Mental Maps in the Early Cold War Era, 1945-68
Title | Mental Maps in the Early Cold War Era, 1945-68 PDF eBook |
Author | S. Casey |
Publisher | Springer |
Pages | 327 |
Release | 2011-07-26 |
Genre | History |
ISBN | 0230306063 |
The early Cold War was a period of dramatic change. New superpowers emerged, the European powers were eclipsed, colonial empires tottered. Political leaders everywhere had to make immense adjustments.
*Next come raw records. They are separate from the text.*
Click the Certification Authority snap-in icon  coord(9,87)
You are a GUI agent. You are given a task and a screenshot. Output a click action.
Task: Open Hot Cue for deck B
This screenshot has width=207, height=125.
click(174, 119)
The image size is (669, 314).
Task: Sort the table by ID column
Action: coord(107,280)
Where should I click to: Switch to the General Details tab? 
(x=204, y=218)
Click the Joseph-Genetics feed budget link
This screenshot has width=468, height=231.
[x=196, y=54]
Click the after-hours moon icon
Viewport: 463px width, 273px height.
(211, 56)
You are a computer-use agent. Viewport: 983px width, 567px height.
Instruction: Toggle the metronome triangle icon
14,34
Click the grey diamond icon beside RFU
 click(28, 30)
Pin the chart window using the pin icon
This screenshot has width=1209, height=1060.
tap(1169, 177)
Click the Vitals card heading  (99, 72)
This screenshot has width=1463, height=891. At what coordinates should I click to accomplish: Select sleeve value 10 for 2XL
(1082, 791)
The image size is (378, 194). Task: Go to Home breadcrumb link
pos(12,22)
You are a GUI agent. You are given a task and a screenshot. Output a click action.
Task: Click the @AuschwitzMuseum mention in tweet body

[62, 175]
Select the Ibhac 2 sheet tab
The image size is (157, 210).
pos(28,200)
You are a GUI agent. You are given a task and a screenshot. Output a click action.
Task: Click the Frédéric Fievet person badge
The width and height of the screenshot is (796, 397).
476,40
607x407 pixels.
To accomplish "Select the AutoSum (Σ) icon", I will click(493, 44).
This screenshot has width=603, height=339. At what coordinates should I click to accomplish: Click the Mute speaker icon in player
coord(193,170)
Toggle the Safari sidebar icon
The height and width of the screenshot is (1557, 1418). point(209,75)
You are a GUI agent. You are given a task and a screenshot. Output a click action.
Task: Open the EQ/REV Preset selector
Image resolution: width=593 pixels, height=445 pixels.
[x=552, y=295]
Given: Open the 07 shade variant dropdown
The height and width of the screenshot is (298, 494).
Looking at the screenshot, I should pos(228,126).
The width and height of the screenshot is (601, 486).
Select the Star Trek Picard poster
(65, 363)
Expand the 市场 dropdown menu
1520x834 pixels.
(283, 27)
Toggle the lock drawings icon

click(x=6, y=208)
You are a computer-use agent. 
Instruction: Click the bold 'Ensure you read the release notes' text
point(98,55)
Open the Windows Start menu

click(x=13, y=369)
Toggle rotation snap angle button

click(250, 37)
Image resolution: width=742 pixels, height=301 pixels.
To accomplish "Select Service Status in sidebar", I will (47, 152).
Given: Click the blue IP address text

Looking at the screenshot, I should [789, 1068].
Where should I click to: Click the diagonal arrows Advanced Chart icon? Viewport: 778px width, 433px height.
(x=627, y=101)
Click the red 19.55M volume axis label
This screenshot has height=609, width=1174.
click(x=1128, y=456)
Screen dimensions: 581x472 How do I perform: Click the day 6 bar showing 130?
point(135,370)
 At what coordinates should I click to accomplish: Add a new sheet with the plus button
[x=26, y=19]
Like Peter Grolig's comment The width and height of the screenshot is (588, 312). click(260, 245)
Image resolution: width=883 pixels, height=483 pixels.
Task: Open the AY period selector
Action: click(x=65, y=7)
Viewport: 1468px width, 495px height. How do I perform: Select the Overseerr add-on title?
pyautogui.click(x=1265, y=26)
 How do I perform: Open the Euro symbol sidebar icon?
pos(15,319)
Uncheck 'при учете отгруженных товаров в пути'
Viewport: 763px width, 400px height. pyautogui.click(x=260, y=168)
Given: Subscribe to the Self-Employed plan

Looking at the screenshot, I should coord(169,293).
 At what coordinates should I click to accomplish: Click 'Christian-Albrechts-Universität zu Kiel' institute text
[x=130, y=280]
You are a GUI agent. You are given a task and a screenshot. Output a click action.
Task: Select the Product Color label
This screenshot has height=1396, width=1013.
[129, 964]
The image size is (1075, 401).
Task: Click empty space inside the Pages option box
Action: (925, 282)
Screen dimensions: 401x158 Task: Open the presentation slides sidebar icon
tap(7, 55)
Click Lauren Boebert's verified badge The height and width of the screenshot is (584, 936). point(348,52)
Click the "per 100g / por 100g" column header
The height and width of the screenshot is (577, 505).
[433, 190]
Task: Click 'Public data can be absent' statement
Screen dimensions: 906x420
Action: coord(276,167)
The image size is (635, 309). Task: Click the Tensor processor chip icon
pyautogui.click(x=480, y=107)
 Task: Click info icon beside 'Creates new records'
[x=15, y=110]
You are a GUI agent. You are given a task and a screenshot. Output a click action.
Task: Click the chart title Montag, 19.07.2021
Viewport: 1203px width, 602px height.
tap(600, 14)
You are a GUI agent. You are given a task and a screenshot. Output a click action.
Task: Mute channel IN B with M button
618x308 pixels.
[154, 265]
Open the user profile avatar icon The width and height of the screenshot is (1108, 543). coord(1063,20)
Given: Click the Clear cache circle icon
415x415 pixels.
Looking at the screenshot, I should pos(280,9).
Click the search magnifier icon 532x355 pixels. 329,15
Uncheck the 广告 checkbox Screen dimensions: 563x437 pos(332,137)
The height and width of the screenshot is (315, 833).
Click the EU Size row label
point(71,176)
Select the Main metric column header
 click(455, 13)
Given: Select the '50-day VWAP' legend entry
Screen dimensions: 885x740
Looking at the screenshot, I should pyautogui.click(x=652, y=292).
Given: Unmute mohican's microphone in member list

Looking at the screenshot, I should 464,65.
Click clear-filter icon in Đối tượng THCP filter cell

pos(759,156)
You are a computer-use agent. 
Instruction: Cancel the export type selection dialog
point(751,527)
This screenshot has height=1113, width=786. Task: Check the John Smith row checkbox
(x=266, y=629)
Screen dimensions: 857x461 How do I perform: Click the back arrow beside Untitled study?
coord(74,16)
This volume explores their hopes and fears, their sense of their place in the world and of the constraints under which they laboured.
The Rise and Fall of the Bilingual Intellectual
Title | The Rise and Fall of the Bilingual Intellectual PDF eBook |
Author | Ramchandra Guha |
Publisher | Penguin UK |
Pages | 30 |
Release | 2013-09-15 |
Genre | Literary Collections |
ISBN | 9351183165 |
Compelling, incisive and wonderfully readable. Whether writing about politics or culture, whether profiling individuals or analyzing a social trend, Ramachandra Guha displays a masterly touch, confirming his standing as India’s most admired historian and public intellectual.